» **PROVIDED RECORDS**:
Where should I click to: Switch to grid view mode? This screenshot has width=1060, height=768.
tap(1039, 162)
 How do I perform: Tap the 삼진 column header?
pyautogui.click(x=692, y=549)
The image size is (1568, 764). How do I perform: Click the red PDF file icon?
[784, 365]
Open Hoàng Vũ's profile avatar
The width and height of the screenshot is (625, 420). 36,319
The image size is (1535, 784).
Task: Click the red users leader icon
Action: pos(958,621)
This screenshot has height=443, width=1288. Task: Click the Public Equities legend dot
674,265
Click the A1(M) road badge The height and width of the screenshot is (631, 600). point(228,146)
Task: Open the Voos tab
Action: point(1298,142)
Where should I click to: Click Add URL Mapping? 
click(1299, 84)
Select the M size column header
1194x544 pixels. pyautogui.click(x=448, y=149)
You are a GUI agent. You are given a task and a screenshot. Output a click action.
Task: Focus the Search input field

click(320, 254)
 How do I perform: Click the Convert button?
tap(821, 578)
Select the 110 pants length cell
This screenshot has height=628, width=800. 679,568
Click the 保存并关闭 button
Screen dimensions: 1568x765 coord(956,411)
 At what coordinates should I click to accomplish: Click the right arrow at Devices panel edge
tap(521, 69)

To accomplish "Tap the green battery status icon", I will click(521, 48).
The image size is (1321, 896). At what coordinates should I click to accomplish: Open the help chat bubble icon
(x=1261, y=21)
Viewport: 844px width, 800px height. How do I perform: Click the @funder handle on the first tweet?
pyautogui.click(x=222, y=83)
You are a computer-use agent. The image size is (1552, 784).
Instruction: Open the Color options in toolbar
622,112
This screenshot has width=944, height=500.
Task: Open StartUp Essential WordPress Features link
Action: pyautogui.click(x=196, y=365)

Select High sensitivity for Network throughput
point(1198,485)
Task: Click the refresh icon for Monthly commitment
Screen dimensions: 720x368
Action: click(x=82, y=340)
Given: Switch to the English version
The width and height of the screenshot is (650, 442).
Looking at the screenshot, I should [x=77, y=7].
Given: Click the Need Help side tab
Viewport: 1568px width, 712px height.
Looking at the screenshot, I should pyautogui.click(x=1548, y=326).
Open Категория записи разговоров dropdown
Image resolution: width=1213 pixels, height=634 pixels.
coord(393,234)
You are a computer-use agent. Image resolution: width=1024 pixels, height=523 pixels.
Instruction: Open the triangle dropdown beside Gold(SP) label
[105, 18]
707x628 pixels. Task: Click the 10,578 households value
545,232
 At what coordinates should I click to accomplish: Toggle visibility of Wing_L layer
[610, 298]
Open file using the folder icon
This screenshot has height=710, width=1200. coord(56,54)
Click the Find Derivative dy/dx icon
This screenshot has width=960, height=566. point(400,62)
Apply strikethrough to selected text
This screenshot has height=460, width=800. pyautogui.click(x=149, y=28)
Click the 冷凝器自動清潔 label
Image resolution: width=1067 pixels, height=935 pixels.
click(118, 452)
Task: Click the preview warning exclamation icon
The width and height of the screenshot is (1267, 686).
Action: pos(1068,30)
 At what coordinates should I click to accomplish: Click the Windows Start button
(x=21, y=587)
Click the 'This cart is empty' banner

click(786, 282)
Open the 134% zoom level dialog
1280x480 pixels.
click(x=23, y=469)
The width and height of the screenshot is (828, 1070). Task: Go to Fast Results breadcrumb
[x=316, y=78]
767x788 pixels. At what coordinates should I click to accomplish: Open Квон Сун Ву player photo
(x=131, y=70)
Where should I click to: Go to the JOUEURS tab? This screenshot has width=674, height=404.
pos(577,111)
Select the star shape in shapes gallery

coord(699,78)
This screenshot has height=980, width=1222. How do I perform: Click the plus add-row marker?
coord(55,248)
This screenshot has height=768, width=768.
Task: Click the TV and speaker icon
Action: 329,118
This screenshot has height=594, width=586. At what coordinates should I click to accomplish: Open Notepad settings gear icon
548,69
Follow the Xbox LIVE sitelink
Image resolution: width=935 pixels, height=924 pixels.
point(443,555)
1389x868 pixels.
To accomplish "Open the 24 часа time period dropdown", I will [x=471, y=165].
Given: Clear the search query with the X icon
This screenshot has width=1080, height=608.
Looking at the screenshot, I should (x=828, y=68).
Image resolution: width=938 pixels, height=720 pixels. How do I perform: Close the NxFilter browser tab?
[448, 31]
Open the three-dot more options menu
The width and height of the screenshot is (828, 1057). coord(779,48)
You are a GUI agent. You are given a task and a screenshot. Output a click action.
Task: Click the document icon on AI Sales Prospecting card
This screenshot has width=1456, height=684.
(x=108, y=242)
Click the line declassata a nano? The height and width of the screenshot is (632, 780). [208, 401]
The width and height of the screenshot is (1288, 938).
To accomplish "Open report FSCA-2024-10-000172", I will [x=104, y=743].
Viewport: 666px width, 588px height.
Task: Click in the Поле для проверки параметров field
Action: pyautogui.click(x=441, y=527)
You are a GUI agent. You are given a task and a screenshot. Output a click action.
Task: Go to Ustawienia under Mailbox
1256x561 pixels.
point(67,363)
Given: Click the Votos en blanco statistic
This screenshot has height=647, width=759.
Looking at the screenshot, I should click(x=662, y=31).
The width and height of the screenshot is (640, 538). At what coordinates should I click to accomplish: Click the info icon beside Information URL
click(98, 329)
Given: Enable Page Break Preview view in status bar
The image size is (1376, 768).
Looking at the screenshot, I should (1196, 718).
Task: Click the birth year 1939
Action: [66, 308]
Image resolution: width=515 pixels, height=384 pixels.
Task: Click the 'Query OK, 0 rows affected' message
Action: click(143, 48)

» **EXERCISE**: Work out, please, how many lines above contain "status"; answer only with the number.

» **SOLUTION TO THE EXERCISE**: 2